Plaintiffs’ automobile, insured by the defendant for $2,500 against loss by fire, was, as the plaintiffs claim, totally destroyed by fire, and proofs of loss filed as required by the policy. The car had broken down upon the road, and was left at the roadside in *382charge of the chauffeur two or three days before the fire. The chains had been taken from the car and left near it at the roadside. The defendant’s representatives examined the car and made inquiry as to the fire, and on October 25, 1911, wrote the plaintiffs that as the car was damaged and taken apart to a considerable extent prior to the fire, and several parts had been taken from the car before the fire, the company would settle by paying $2,000, or “ we will have the car shipped to New York for repairs,” and requested a reply as to which of these propositions plaintiffs would accept. The plaintiffs replied, October twenty-sixth, “If you make the car as good as before the fire, and not delay us too long, that will be all right,” and stated that no parts of the car had been removed previous to the fire but the chains, which had been located. On November second defendant’s representatives wrote that they had arranged to have the car shipped to New York, where they would proceed with the repairs, saying, “We estimate that it will take about four (4) weeks to repair it,” and asked the plaintiffs to ship any parts which were not with the truck. November tenth defendant’s representatives wrote that the repairs were started and asked the plaintiffs to ship the chains. January eighth defendant wrote the plaintiffs that the car had been fully repaired and made as good as before the fire according to the correspondence and plaintiffs’ agreement of October twenty-sixth, and stated that upon receipt of advices from them defendant would, as agreed, attach to the car free of expense any model of body plaintiffs might suggest, not to exceed the cost of the body upon the car originally, concerning which it shall be glad to have advice, and continued: “We hereby tender to you the said machine so repaired, and offer to deliver the same to you in Troy or any other place that you may name, free of expense, upon receipt of such information as to plac.e of delivery.”

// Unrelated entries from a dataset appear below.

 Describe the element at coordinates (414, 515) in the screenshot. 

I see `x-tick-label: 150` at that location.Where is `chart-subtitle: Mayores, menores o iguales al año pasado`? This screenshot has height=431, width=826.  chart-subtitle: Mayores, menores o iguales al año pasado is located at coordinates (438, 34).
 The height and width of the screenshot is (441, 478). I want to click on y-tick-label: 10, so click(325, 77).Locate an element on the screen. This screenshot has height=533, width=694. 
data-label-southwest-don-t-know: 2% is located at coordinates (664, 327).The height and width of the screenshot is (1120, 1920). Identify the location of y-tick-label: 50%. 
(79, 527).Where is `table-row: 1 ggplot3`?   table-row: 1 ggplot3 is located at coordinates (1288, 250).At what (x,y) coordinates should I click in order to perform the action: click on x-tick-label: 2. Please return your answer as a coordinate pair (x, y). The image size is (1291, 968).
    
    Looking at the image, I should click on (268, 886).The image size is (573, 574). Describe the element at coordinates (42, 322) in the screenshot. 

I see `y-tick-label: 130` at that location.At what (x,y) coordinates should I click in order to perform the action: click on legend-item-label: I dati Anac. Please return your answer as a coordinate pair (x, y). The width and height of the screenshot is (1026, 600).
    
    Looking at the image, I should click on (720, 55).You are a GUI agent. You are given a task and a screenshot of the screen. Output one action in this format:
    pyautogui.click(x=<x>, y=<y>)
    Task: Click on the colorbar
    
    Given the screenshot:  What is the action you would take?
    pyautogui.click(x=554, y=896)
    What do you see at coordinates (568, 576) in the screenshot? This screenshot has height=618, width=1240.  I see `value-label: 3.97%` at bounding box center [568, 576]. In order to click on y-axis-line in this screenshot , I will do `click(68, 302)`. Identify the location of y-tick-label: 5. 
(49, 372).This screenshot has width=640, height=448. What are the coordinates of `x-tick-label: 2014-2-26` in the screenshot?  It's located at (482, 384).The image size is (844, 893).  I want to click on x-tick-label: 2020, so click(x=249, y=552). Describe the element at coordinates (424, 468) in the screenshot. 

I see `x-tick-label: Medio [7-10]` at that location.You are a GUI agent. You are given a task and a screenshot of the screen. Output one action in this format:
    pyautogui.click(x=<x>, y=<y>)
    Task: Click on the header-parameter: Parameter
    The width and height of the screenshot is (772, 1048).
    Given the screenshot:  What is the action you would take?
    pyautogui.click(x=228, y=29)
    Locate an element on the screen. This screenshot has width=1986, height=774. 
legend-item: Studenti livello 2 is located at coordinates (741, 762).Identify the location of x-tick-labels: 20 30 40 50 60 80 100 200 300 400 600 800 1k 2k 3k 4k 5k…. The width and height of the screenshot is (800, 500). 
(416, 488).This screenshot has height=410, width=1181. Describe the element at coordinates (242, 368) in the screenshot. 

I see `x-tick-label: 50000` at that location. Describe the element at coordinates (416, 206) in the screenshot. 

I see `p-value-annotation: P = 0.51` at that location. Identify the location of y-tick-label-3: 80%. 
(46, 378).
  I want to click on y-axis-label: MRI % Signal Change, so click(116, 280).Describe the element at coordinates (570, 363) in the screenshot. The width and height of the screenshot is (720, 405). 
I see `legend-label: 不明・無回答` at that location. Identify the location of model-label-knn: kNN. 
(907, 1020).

No communication was made by the plaintiffs after their letter of October twenty-sixth, and the defendant apparently took no further action regarding the car after its letter of January eighth. This action was brought upon the policy June 21, 1912, and the plaintiffs were nonsuited, the court holding that, no recovery could be had upon the policy, and that the *383plaintiffs’ only remedy was upon the agreement to repair, which was not covered by the litigation. The plaintiffs excepted, and asked to go to the jury upon the original contract of insurance, which request was denied and exception taken.
The defendant was liable upon its policy of insurance. The plaintiffs offered to take the repaired car in satisfaction of their claim if it was not delayed too long about repairs. If the defendant had repaired the car, making it as good as before the fire and returned it to the plaintiffs within a reasonable time, that satisfied the policy. If it failed to do so the plaintiffs have not lost their right to recover upon the original policy. The defendant could get no benefit from its failure to perform the agreement to repair. The defendant understood that four weeks would be a reasonable time for repairs. From the date of the plaintiffs’ letter to the time the defendant suggested the car was all ready but the body, some seventy-four days had elapsed. It does not appear how much more time would have been required to properly put on the body and return the car to Troy. We cannot say that the defendant made the car as good as it was before the fire and had not delayed the plaintiffs too long. Plaintiffs’ letter fairly meant that if the defendant complied with its terms it was all right and if it did not comply with them the letter was of no force. A defense based upon the letter must show that the defendant complied with its terms.
The action was properly brought upon the policy, leaving the defendant to show that the plaintiffs had agreed to accept repairs in satisfaction of the policy and that the repairs were made as agreed and the terms of its letter with reference to them complied with. The nonsuit was, therefore, erroneous. The judgment should be reversed and a new trial granted, with costs to appellants to abide the event.
All concurred, except Smith, P. J., dissenting in opinion in which Lyon, J., concurred.